------ WORKING DATA

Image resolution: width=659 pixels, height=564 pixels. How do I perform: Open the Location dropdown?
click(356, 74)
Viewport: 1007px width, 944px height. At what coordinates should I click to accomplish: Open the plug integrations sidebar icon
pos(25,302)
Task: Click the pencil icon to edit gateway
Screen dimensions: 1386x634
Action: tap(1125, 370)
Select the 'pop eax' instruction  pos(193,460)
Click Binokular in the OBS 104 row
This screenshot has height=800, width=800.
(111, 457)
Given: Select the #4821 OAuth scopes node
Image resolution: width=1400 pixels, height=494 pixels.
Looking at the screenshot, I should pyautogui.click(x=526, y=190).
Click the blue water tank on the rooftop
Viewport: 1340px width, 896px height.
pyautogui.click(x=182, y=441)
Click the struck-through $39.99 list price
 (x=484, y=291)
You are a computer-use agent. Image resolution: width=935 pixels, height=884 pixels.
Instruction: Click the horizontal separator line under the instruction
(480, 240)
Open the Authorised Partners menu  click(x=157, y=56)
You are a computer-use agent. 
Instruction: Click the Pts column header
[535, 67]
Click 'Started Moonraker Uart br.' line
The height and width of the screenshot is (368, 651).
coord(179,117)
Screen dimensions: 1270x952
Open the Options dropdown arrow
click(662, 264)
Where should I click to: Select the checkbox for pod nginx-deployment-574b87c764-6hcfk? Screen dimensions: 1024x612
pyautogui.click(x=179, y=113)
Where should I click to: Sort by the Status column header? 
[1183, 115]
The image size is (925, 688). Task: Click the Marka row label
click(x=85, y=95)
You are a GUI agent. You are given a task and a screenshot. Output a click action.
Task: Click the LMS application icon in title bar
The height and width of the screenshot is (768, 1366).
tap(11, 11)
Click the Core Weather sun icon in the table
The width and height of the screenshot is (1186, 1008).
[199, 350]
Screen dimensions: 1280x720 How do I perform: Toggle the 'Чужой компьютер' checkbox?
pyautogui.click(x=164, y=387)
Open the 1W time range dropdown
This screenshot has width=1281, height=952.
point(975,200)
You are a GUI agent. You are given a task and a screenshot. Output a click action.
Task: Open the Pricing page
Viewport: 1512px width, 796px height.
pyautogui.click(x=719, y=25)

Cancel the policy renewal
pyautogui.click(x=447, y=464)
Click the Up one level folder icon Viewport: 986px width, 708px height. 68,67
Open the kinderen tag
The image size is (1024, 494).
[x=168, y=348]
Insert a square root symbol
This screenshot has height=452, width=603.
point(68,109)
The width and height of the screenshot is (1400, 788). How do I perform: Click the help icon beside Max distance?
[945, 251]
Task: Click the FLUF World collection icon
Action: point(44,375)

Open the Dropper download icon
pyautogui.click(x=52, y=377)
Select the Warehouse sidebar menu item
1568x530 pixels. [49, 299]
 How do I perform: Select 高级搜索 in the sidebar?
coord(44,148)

------------

All entries shown above should be duplicated without a single difference.

Image resolution: width=659 pixels, height=564 pixels. How do I perform: Open the Location dropdown?
click(356, 74)
Viewport: 1007px width, 944px height. At what coordinates should I click to accomplish: Open the plug integrations sidebar icon
pos(25,302)
Task: Click the pencil icon to edit gateway
Screen dimensions: 1386x634
Action: tap(1125, 370)
Select the 'pop eax' instruction  pos(193,460)
Click Binokular in the OBS 104 row
This screenshot has height=800, width=800.
(111, 457)
Given: Select the #4821 OAuth scopes node
Image resolution: width=1400 pixels, height=494 pixels.
Looking at the screenshot, I should pyautogui.click(x=526, y=190).
Click the blue water tank on the rooftop
Viewport: 1340px width, 896px height.
pyautogui.click(x=182, y=441)
Click the struck-through $39.99 list price
 (x=484, y=291)
You are a computer-use agent. Image resolution: width=935 pixels, height=884 pixels.
Instruction: Click the horizontal separator line under the instruction
(480, 240)
Open the Authorised Partners menu  click(x=157, y=56)
You are a computer-use agent. 
Instruction: Click the Pts column header
[535, 67]
Click 'Started Moonraker Uart br.' line
The height and width of the screenshot is (368, 651).
coord(179,117)
Screen dimensions: 1270x952
Open the Options dropdown arrow
click(662, 264)
Where should I click to: Select the checkbox for pod nginx-deployment-574b87c764-6hcfk? Screen dimensions: 1024x612
pyautogui.click(x=179, y=113)
Where should I click to: Sort by the Status column header? 
[1183, 115]
The image size is (925, 688). Task: Click the Marka row label
click(x=85, y=95)
You are a GUI agent. You are given a task and a screenshot. Output a click action.
Task: Click the LMS application icon in title bar
The height and width of the screenshot is (768, 1366).
tap(11, 11)
Click the Core Weather sun icon in the table
The width and height of the screenshot is (1186, 1008).
[199, 350]
Screen dimensions: 1280x720 How do I perform: Toggle the 'Чужой компьютер' checkbox?
pyautogui.click(x=164, y=387)
Open the 1W time range dropdown
This screenshot has width=1281, height=952.
point(975,200)
You are a GUI agent. You are given a task and a screenshot. Output a click action.
Task: Open the Pricing page
Viewport: 1512px width, 796px height.
pyautogui.click(x=719, y=25)

Cancel the policy renewal
pyautogui.click(x=447, y=464)
Click the Up one level folder icon Viewport: 986px width, 708px height. 68,67
Open the kinderen tag
The image size is (1024, 494).
[x=168, y=348]
Insert a square root symbol
This screenshot has height=452, width=603.
point(68,109)
The width and height of the screenshot is (1400, 788). How do I perform: Click the help icon beside Max distance?
[945, 251]
Task: Click the FLUF World collection icon
Action: point(44,375)

Open the Dropper download icon
pyautogui.click(x=52, y=377)
Select the Warehouse sidebar menu item
1568x530 pixels. [49, 299]
 How do I perform: Select 高级搜索 in the sidebar?
coord(44,148)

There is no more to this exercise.